The partition of Ireland into separate legal jurisdictions in 1921 was of immediate concern to Heron as she approached her final solicitor’s exam the following year. The charter to incorporate the Northern Ireland Law Society was granted on 10 July 1922 but the founding legislation was not enacted until December 1922. The Dublin Law Society resolved the lacuna whereby: ‘those apprenticed on 1 October 1921, be allowed to finish apprenticeship under Dublin’. Heron sat the final examination of the Dublin Law Society on 3–5 January 1923. Remarkably, this was the only Law Society examination taken by Heron as her degrees exempted her from the prior examinations. She excelled in the examination, obtaining second place and a special certificate.

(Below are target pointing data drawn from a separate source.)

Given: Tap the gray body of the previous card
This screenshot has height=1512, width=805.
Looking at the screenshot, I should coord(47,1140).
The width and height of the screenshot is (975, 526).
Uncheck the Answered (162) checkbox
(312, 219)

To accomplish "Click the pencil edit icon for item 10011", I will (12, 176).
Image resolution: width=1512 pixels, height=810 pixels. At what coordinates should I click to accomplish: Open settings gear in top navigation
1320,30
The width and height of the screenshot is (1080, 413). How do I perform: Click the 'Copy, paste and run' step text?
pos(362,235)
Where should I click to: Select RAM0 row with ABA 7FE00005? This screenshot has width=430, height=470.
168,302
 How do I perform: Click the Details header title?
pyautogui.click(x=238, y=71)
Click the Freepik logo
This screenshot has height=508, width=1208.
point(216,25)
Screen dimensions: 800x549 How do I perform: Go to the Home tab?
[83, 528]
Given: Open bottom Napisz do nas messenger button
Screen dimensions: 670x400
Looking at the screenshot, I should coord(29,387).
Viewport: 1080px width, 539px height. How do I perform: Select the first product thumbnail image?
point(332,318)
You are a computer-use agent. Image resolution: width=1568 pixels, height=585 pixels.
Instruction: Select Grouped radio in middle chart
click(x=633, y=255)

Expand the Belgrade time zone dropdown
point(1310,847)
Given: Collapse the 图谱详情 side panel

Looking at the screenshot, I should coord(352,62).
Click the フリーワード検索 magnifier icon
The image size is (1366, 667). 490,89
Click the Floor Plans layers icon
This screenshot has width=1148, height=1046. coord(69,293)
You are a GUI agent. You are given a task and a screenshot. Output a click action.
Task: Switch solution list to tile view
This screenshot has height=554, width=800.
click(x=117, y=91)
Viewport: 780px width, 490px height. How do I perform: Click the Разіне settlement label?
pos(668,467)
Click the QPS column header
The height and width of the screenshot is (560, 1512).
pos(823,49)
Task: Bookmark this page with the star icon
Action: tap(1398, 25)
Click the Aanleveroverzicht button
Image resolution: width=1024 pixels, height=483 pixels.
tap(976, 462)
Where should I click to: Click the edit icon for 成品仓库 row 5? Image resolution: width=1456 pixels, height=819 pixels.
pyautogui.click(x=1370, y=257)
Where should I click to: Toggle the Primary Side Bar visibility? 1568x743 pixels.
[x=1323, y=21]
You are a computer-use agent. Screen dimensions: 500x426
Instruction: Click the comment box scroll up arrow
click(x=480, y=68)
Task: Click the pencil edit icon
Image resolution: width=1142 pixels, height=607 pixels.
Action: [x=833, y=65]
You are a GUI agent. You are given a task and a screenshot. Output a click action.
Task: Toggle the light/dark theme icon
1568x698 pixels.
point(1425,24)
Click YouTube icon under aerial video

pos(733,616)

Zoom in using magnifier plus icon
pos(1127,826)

The Belfast Telegraph on 3 February 1923 referred to her as ‘The First Lady of the Law’ and praised ‘her distinguished answering’, comparing her with Frances Kyle, also from Belfast, who was the first woman called to the bar on 1 November 1921. Heron was admitted to the Roll on 17 April 1923, becoming the first woman solicitor in Ireland, one of the last cohort of solicitors entitled to practise in both jurisdictions. ‘Miss Heron thinks law as a career for women compares favourably with teaching – more variety and interest in it and less drudgery’ (The Vote, 15 June 1923).
She returned to her uncle’s firm, where she commenced practice but then disappears from the archives as she did not take out annual practising certificates for the years 1923–46. There was a convention that lasted until 1974 that office-bound solicitors did not require practising certificates. This convention was not gender specific to women, it also applied to men, saving the firms the practising certificate fees.
In 1923–4 Heron’s parents died within four months of each other. There was little money: James’s estate was valued at £559, 14s, 10d whilst Mary’s was a mere £5. Dorothea and her four younger siblings moved to Belfast to live with their uncle, Samuel Heron, an architect who designed many modern presbyterian churches. Further tragedy struck when her niece Elizabeth Heron Campbell was orphaned. Dorothea became her guardian and Elizabeth resided with her. Retiring from practice in 1946, she moved in 1954 to Rostrevor to live with her uncle Samuel, who died on 19 March 1957. She then purchased a house on Strand Road, Portstewart, Co. Londonderry, contingent to her sister, Faithful Singer Brewster, in nearby Coleraine. Dorothea Heron died on 9 October 1960 at Coleraine Hospital from a stroke aged sixty-four. She was buried with her uncle Samuel at Clonallan churchyard, near Rostrevor. Her ‘probate effects were £8,931 17s 4d’, and her devises included the sum of £500 to the trustees of Rostrevor presbyterian church.
Heron was pleased to be the first woman admitted as a solicitor in Ireland but, self-contained and self-effacing, never extolled or flaunted her achievement. The death of both her parents in quick succession placed her in a maternal role to her much younger siblings, circumscribing her own expectations of career advancement, with marriage remote due to the large numbers of men killed in the war. Her life was one of service to her family and her presbyterian faith, which her grandfather described as ‘the most powerful agent in Ulster history and has given moral and religious tone to the community’ (Heron, 6). This was exemplified by her values, based on service to others and an austere approach to life and death, which made her a person of probity, worthy to be the first woman solicitor in Ireland.